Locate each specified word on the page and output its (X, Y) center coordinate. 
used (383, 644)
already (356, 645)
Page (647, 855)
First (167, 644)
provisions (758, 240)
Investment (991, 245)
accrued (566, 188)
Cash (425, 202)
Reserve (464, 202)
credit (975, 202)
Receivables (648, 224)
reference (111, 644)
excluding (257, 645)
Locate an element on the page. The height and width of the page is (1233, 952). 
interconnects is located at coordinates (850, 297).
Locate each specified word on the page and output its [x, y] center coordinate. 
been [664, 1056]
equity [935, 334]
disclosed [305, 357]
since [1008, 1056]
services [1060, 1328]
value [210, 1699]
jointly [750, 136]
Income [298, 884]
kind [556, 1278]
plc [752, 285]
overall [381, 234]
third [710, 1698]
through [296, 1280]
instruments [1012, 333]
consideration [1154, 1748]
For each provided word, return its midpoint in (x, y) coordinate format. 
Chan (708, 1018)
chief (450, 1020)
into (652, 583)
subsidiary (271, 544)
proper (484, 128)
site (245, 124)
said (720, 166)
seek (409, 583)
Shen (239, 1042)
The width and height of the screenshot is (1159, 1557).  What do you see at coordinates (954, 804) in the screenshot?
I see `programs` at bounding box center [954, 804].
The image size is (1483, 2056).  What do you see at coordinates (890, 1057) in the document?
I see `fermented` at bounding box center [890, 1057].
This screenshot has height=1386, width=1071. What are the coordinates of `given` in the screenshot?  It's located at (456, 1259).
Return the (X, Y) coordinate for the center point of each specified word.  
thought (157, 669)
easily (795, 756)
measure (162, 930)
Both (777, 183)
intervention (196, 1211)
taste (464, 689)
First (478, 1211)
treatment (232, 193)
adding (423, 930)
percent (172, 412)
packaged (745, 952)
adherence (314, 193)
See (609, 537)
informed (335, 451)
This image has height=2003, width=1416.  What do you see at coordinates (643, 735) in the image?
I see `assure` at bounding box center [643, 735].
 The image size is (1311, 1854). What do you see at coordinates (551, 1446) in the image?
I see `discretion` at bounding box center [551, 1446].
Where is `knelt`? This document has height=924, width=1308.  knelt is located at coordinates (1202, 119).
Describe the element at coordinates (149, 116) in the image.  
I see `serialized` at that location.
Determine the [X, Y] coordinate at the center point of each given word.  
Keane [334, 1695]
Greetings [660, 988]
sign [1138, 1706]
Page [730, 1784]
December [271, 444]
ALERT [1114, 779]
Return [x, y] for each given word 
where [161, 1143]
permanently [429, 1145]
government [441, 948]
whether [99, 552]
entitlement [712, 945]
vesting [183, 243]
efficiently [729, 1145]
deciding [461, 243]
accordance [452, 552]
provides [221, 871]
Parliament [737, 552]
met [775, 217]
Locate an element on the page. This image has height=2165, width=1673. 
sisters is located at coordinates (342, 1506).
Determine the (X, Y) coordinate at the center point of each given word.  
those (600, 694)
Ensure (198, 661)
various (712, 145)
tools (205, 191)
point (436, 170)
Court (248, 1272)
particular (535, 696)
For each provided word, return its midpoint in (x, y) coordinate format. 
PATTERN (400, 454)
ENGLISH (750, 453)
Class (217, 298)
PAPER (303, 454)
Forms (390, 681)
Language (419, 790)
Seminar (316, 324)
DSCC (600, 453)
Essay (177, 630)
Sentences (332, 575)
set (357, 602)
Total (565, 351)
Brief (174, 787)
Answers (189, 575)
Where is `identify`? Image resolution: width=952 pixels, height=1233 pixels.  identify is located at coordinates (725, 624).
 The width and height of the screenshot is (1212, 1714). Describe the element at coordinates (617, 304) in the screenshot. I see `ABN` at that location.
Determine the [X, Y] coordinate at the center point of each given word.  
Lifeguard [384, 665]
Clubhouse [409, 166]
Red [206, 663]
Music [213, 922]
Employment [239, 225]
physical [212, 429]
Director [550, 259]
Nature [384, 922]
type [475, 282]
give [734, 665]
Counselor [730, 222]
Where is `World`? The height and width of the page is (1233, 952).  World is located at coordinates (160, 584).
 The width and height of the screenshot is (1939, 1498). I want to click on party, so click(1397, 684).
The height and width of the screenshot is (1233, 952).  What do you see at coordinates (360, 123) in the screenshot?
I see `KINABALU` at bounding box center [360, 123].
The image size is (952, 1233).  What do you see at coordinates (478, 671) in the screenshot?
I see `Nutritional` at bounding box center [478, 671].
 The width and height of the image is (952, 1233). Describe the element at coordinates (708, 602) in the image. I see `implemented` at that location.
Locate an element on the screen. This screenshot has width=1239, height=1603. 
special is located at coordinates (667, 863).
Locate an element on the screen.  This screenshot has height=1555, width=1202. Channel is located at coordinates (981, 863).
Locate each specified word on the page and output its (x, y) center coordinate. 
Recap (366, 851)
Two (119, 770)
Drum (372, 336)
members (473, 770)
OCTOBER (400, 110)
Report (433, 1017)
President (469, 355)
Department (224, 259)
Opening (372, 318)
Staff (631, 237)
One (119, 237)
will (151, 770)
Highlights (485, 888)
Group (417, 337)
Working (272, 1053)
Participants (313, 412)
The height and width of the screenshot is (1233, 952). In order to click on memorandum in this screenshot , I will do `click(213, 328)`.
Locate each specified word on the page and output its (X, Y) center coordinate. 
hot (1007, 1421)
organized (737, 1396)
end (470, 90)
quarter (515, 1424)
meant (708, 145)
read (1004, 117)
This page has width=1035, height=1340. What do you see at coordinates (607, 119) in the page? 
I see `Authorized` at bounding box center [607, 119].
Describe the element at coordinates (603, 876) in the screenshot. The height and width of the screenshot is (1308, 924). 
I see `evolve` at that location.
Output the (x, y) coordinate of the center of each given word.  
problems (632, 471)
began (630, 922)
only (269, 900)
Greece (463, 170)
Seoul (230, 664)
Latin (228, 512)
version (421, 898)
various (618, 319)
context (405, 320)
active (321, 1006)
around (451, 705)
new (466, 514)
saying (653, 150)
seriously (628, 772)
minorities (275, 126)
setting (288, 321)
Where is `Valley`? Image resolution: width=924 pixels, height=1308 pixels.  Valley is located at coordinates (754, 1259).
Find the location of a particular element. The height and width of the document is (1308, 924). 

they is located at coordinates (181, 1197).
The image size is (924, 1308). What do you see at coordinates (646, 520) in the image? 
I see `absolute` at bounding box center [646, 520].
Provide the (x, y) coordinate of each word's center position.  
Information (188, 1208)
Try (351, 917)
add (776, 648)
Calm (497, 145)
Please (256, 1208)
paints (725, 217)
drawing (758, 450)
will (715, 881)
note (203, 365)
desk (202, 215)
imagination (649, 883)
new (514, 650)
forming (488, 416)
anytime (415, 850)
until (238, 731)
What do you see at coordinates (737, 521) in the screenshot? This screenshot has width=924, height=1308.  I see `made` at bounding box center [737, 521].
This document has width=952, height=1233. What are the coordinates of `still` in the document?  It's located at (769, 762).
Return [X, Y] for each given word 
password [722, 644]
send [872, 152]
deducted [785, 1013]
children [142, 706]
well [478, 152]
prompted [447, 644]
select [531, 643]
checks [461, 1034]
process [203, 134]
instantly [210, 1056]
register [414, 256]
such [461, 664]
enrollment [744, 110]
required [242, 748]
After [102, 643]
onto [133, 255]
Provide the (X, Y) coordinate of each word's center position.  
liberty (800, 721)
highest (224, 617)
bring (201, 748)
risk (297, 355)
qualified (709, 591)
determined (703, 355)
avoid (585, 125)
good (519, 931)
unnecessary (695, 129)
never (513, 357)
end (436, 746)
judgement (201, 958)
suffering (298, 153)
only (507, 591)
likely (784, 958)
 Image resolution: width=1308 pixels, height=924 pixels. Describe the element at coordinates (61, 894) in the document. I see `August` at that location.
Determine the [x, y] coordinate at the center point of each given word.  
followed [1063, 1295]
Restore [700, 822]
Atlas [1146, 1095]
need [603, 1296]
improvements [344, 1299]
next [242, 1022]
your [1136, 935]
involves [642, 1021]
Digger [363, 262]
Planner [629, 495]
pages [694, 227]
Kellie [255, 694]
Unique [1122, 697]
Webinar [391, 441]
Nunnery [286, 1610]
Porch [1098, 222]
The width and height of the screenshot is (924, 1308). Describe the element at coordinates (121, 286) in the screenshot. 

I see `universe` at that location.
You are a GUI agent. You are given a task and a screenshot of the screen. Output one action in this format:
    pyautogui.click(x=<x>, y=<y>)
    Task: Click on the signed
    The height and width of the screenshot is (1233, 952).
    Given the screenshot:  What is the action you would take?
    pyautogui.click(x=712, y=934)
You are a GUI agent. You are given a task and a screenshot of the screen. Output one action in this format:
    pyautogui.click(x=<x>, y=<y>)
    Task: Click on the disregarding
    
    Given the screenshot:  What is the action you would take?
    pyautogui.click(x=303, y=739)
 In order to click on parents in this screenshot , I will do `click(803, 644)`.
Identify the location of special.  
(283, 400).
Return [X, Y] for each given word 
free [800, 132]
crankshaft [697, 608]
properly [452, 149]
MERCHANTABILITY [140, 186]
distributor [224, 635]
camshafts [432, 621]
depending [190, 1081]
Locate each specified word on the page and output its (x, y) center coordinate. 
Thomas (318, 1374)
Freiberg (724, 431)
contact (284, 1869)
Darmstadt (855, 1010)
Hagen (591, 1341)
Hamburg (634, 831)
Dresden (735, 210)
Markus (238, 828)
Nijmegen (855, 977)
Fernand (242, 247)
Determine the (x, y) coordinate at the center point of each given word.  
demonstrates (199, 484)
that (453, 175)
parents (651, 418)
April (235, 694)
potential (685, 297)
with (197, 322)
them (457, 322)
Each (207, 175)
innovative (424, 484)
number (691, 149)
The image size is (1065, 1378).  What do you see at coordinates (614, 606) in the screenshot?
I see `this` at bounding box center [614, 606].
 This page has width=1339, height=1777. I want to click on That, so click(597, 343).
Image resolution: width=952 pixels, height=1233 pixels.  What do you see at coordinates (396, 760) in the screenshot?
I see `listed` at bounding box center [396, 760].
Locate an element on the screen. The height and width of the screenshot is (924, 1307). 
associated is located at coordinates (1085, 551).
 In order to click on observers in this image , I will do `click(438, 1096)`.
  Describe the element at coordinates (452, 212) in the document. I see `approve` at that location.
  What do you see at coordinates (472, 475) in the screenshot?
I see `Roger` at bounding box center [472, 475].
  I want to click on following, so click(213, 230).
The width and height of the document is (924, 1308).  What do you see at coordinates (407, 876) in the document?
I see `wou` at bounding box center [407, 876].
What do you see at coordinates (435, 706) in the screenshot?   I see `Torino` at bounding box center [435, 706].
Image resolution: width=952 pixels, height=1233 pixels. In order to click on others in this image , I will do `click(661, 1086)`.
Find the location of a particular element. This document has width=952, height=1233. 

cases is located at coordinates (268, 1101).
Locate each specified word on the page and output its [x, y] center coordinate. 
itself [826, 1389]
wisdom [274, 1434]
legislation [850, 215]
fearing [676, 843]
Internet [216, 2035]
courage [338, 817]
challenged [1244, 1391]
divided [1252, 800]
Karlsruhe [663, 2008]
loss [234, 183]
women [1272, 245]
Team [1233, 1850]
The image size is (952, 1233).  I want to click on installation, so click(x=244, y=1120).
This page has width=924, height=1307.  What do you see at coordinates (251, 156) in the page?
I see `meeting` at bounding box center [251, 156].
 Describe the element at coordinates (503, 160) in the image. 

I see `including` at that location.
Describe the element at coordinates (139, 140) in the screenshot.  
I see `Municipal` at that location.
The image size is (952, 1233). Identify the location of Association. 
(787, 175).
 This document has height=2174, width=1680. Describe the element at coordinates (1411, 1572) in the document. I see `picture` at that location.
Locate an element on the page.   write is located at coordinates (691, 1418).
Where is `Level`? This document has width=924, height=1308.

### WHAT TO PRODUCE
Render the material from the line with "third [710, 1698]" up to and including the line with "center [890, 1057]." as a Markdown table. Use the columns No. and Text, numbering each line and omitting blank lines.

### OUTPUT BELOW
| No. | Text |
|---|---|
| 1 | third [710, 1698] |
| 2 | through [296, 1280] |
| 3 | instruments [1012, 333] |
| 4 | consideration [1154, 1748] |
| 5 | For each provided word, return its midpoint in (x, y) coordinate format.  |
| 6 | Chan (708, 1018) |
| 7 | chief (450, 1020) |
| 8 | into (652, 583) |
| 9 | subsidiary (271, 544) |
| 10 | proper (484, 128) |
| 11 | site (245, 124) |
| 12 | said (720, 166) |
| 13 | seek (409, 583) |
| 14 | Shen (239, 1042) |
| 15 | The width and height of the screenshot is (1159, 1557).  What do you see at coordinates (954, 804) in the screenshot? |
| 16 | I see `programs` at bounding box center [954, 804]. |
| 17 | The image size is (1483, 2056).  What do you see at coordinates (890, 1057) in the document? |
| 18 | I see `fermented` at bounding box center [890, 1057]. |